Changes in diet and supplementation can help ease the symptoms of this type of hernia. Many of the herbs used for such remedies can be mixed with a hot beverage such as tea or may be taken by capsule or simply mixed with plain water for consumption. Common herbs used in treatment can include black walnut and licorice root, just to name a few. For more severe cases that are accompanied by a constant burning and stinging sensation, research suggests that supplementation of calcium phosphorica can alleviate the pain. These supplements are often taken at bedtime, when symptoms may be at their worst for many sufferers.

Regulation of Digestion

Regulating digestive process can play a significant role in the body’s response to the hiatal hernia. This too involves supplementation to the diet. One key element is that of aloe vera. Although it is typically associated with soothing skin inflammation, it can also help calm gastrointestinal disorders and their associated symptoms. Rather than take capsules though, the juice is actually extracted from the leaf of the plant.

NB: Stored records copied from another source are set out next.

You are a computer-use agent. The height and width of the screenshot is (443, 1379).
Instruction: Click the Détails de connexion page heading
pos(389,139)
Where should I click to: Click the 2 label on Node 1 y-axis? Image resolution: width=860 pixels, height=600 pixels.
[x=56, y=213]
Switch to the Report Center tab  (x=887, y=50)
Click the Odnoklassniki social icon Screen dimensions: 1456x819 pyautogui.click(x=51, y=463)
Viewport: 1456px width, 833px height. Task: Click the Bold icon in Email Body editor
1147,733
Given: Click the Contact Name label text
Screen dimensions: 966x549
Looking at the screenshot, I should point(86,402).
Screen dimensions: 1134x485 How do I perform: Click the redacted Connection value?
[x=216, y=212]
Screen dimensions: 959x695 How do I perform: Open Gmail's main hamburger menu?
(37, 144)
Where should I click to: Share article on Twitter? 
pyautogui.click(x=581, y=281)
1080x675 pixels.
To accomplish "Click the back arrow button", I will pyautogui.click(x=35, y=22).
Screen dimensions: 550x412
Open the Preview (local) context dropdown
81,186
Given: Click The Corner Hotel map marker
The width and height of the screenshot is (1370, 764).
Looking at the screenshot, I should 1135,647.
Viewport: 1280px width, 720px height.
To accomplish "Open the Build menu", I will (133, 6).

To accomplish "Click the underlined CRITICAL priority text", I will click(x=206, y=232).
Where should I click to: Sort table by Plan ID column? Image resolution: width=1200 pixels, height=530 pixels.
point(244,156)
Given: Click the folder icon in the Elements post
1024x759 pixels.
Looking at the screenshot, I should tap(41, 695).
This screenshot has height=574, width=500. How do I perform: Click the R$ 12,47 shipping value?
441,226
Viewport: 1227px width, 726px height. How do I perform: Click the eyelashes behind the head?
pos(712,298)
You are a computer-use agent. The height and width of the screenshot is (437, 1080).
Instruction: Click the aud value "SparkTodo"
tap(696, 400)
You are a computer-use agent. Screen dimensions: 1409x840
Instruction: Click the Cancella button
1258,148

While cardio is often the first thing that comes to mind, strength training workouts are actually the most recommended for hiatal hernia help. The goal is to strengthen and tone the muscles surrounding the affected area. This can significantly decrease the symptoms and promote healing. Generally, all that is needed is as little as fifteen minutes of exercise that targets the abdomen and chest at least three times a week. However, it is recommended that the patient build-up his or her tolerance level over a matter of weeks, otherwise this may temporarily increase discomfort.